The following approaches can be used to extract data from Web pages: "Raw" HTTP, IE Automation, and SWExplorerAutomation.

"Raw" HTTP

HTTP is a "raw" approach. We use WebRequest (.NET) to download a page source locally. The RSS data then can be extracted by XPath or regular expressions. To use XPath, the page source should be converted to XML (XHTML) using HTML Tidy.

Pros

  • Performance is very fast.

Cons

  • Requires knowledge of TCP/IP, HTTP, HTTPS, cookies, etc.
  • Due to HTML is not well formed, HTML to XML conversion will not always work.
  • Very unstable. Even simple changes to a web page layout will break an extraction.
  • Will not work with web pages created by JavaScript.
  • Time consuming.

IE automation

The solution is based on accessing HTML DOM. We can use Internet Explorer automation or host Web Browser control to get access to the HTML DOM data model.

Pros

  • Can work with any web page shown in IE.
  • Doesn't require knowledge of TCP/IP, HTTP, HTTPS, cookies, etc.

Cons

  • Changes to web site layout will break an extraction.
  • Requires a good knowledge of Web Browser events, HTML DOM, COM.
  • Not as fast as HTTP way.
  • Time consuming.

SWExplorerAutomation

Image 1

Picture 1. SWExplorerAutomation class diagram.

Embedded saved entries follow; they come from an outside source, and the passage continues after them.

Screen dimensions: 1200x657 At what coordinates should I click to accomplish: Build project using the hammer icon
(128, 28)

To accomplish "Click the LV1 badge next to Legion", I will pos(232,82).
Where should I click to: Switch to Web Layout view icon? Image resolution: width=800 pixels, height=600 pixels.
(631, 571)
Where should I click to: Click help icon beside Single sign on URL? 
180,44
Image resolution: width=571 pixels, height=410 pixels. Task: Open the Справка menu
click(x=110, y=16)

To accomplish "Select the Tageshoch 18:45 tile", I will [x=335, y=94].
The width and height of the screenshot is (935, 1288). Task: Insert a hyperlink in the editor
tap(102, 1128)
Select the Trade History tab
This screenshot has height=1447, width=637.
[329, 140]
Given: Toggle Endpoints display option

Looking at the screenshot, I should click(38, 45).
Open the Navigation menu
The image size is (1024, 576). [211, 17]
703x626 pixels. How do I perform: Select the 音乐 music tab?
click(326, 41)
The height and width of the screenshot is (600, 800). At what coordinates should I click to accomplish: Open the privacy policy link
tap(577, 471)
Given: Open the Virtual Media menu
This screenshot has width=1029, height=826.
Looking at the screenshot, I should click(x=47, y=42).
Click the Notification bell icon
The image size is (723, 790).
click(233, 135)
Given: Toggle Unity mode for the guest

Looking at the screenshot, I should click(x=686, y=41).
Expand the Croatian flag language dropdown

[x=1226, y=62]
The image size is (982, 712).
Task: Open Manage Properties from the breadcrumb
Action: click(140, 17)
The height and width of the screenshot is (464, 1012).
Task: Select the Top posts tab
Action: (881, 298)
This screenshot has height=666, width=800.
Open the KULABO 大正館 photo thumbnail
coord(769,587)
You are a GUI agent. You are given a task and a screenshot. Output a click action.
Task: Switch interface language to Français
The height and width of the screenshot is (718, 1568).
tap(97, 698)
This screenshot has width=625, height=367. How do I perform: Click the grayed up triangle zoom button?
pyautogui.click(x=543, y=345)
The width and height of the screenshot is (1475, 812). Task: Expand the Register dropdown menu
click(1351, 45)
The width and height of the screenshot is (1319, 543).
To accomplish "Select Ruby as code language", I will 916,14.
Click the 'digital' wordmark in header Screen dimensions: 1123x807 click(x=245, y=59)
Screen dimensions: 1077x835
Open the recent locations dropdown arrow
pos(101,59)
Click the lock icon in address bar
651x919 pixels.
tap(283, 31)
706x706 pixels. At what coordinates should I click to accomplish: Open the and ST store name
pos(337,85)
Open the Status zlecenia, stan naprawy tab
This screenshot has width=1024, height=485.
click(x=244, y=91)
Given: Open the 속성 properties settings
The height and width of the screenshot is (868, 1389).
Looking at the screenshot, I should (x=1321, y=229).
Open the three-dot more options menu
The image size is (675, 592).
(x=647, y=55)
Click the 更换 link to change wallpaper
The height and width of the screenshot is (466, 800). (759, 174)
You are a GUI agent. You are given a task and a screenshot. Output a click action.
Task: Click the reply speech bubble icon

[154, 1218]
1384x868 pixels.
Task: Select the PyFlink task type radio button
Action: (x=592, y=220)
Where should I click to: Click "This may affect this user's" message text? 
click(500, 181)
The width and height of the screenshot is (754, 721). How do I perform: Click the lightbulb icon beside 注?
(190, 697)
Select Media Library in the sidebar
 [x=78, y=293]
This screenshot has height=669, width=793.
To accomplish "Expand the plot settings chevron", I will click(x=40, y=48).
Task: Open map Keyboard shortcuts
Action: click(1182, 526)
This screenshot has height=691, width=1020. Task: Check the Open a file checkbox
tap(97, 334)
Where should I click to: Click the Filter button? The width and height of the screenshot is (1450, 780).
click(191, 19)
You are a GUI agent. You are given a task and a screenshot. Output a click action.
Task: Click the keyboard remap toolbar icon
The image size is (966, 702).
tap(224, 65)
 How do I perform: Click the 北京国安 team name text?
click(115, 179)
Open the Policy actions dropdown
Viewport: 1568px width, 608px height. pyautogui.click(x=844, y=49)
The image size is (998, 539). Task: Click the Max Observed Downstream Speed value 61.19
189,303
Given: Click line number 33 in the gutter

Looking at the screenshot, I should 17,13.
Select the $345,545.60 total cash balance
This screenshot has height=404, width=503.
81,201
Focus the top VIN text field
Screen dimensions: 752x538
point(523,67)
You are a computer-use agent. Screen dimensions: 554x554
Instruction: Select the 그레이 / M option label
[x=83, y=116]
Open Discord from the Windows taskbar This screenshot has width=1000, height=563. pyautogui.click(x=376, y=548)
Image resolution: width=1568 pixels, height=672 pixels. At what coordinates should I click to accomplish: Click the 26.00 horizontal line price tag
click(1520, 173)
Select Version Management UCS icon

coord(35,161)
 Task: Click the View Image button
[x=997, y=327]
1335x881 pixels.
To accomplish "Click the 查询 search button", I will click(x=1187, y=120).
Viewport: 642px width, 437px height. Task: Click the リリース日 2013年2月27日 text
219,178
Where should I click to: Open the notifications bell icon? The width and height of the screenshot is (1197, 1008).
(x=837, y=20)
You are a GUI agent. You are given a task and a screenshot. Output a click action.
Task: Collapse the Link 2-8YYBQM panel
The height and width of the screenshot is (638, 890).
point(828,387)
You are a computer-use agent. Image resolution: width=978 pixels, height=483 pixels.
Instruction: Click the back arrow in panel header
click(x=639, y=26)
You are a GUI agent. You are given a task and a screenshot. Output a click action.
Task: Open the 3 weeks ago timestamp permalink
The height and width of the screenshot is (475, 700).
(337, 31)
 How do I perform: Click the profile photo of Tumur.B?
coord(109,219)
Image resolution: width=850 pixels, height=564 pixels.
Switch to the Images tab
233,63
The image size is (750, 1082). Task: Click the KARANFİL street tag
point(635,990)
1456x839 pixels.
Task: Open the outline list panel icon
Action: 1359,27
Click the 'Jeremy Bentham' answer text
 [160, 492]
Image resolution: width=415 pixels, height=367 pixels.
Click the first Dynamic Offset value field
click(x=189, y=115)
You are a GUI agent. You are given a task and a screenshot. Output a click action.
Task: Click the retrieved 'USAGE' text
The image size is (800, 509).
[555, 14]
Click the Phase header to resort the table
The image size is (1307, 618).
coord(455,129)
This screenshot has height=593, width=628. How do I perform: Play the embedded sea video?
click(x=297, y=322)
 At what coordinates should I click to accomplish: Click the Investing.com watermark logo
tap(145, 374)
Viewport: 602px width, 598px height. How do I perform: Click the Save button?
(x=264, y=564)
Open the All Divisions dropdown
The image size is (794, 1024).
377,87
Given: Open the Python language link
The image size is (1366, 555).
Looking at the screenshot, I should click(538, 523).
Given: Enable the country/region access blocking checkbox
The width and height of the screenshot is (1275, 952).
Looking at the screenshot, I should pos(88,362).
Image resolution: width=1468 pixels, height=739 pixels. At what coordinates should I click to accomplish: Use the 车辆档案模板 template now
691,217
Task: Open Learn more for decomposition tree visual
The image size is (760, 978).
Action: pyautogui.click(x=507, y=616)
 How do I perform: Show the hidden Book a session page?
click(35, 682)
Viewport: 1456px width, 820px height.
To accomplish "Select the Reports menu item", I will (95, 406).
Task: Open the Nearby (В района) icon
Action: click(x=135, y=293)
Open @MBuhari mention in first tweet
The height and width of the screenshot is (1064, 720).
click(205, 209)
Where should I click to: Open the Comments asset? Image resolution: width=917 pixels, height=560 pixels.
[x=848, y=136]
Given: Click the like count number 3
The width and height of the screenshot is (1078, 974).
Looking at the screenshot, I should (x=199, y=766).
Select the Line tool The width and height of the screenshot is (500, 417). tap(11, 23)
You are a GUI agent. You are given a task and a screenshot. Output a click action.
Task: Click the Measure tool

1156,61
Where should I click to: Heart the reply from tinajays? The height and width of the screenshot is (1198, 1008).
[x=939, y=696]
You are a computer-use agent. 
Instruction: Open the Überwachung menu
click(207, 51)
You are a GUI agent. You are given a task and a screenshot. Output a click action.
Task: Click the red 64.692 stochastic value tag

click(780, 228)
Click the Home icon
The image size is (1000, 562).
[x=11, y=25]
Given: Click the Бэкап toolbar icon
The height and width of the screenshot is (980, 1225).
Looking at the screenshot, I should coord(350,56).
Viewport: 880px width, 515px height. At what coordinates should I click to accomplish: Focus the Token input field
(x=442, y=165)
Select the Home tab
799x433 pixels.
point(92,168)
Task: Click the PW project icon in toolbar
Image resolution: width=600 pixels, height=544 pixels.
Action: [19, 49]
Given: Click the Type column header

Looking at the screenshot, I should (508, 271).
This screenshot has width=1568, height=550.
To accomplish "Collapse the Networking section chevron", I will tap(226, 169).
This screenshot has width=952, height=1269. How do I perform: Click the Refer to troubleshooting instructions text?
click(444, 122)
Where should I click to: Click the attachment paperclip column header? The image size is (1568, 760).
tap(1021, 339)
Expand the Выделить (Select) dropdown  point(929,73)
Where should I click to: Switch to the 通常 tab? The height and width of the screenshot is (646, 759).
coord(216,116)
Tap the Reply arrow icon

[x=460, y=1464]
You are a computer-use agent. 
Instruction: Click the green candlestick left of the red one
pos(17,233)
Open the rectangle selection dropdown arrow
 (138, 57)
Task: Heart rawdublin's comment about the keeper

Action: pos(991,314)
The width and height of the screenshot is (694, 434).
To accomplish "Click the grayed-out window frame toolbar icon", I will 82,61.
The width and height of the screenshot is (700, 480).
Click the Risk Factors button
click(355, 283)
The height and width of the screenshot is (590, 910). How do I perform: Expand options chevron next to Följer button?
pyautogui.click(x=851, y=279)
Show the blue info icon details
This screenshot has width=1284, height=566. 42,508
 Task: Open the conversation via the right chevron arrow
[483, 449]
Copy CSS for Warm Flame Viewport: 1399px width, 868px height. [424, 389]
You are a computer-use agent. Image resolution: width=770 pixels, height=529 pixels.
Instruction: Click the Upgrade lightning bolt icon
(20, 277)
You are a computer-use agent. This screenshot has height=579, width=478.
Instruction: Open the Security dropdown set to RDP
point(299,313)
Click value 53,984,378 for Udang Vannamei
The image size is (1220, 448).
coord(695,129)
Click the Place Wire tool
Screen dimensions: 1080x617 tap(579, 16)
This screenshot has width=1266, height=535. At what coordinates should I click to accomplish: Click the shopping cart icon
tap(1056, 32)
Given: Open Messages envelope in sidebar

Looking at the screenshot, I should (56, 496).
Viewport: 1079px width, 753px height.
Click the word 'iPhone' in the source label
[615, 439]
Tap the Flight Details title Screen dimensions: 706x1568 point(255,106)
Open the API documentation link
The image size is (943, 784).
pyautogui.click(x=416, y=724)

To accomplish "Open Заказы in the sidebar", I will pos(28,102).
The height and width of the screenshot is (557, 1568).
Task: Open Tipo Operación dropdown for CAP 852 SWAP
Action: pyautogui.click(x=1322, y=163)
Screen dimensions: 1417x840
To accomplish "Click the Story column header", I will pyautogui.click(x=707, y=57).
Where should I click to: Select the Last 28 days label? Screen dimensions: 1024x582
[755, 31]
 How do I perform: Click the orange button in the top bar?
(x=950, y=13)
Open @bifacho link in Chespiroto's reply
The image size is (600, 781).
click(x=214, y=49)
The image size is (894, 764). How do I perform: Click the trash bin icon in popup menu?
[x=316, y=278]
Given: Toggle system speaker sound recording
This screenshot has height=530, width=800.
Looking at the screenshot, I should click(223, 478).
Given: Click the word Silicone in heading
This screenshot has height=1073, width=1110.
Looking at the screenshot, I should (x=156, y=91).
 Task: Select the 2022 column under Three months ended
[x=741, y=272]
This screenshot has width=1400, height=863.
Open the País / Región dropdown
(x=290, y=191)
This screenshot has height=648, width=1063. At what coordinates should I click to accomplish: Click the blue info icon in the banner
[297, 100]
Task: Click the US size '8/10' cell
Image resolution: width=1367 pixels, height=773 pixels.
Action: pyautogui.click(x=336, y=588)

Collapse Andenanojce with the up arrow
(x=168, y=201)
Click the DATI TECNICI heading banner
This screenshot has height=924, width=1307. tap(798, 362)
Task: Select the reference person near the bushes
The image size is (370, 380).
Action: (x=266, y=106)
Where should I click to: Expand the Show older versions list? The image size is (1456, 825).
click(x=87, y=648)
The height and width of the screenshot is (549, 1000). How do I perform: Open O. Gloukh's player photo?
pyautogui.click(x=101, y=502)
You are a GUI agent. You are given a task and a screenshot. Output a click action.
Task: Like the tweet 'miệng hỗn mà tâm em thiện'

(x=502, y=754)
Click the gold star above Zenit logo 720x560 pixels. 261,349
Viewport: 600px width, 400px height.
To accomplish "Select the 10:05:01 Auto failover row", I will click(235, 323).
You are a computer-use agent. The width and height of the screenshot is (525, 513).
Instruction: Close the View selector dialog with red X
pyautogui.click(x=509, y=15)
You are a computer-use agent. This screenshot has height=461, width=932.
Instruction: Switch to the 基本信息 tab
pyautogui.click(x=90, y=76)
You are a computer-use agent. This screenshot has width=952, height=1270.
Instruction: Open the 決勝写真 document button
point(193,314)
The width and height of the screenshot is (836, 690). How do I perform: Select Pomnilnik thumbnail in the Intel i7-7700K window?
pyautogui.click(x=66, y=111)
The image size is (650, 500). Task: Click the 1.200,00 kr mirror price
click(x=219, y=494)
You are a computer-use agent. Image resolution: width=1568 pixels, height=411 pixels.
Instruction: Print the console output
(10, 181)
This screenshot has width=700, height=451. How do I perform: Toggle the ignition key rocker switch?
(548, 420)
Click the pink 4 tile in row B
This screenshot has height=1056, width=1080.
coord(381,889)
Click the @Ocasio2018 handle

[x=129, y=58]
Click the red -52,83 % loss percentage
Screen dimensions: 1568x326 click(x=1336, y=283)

SWExplorerAutomation is a framework which converts a web application into programmable objects: scenes (pages) and controls. Those objects are visually defined using visual designer, and accessible from any .NET language.

Pros

  • Can work with any web page shown in IE.
  • Doesn't require knowledge of TCP/IP, HTTP, HTTPS, cookies, etc.
  • Separates data extraction from program logic.
  • Effectively handles error conditions.
  • Takes minutes to write code.

Cons

  • Not as fast as HTTP way.

SWExplorerAutomation Example

To illustrate how SWExplorerAutomation can be used to extract RSS feeds from web pages, I wrote a sample application which extracts RSS feed from CNN web site. I have created the following definitions (scenes) for CNN pages: [CnnNews], [Sport], [Money], [Main]. Each of the scenes contains HtmlContent control which extracts data from a defined page place.

First, we create and initialize ExplorerManager instance. ExplorerManager is initialized by [cnn_rss.htp] project file which was visually created by SWExplorerAutomation designer. ExplorerManager Connect () function runs Internet Explorer instance and connects to it. Then ExplorerManager navigates browser to the main CNN page.

C#
ExplorerManager explorerManager = new ExplorerManager();
explorerManager.Connect();
explorerManager.LoadProject(@"..\..\cnn_rss.htp");
explorerManager.Navigate("http://www.cnn.com/");
rssw.WriteChannel("CNN", "CNN News", scene.Descriptor.Url);

The code waits until a scene defined for the main CNN page will be activated. It uses XPathDataExtractor to extract list of article links from the web page.

C#
scene = explorerManager["CnnNews"];
if (!scene.WaitForActive(60000)) 
return ""; 
XmlNodeList nodeList = (HtmlContent)(scene["HtmlContent_0"])). 
XPathDataExtractor.Expressions["ItemList"].SelectNodes(); 
for ( int i = 0; i < nodeList.Count; i++) { 
     //…….. 
}

The same set of actions Navigate, Wait, Extract is repeated for every article link.

C#
for ( int i = 0; i < nodeList.Count; i++) { 
  string link = nodeList[i].Attributes["href"].Value as String; 
  explorerManager.Navigate(link); 
  Scene[] scenes = explorerManager.WaitForActive( new 
        string[] {" Main ", "Money", "Sport"}, 20000); 
  if (scenes == null) 
    continue; 
  scene = scenes[0]; 
  XPathDataExtractor xe = 
    ((HtmlContent)(scene["HtmlContent_0"])).XPathDataExtractor; 
  string title = xe.Expressions["Title"].SelectNodes()[0].InnerText; 
  string pubDateStr = xe.Expressions["PubDate"].SelectNodes()[0].InnerText; 
  WriteRssItem(title, link, 
    xe.Expressions["PubDate"].SelectNodes()[0].InnerText, 
    xe.Expressions["Content"].SelectNodes()); 
  scene.Deactivate(); 
}

The code is completely metadata driven and doesn't require changes in case CNN site design will change.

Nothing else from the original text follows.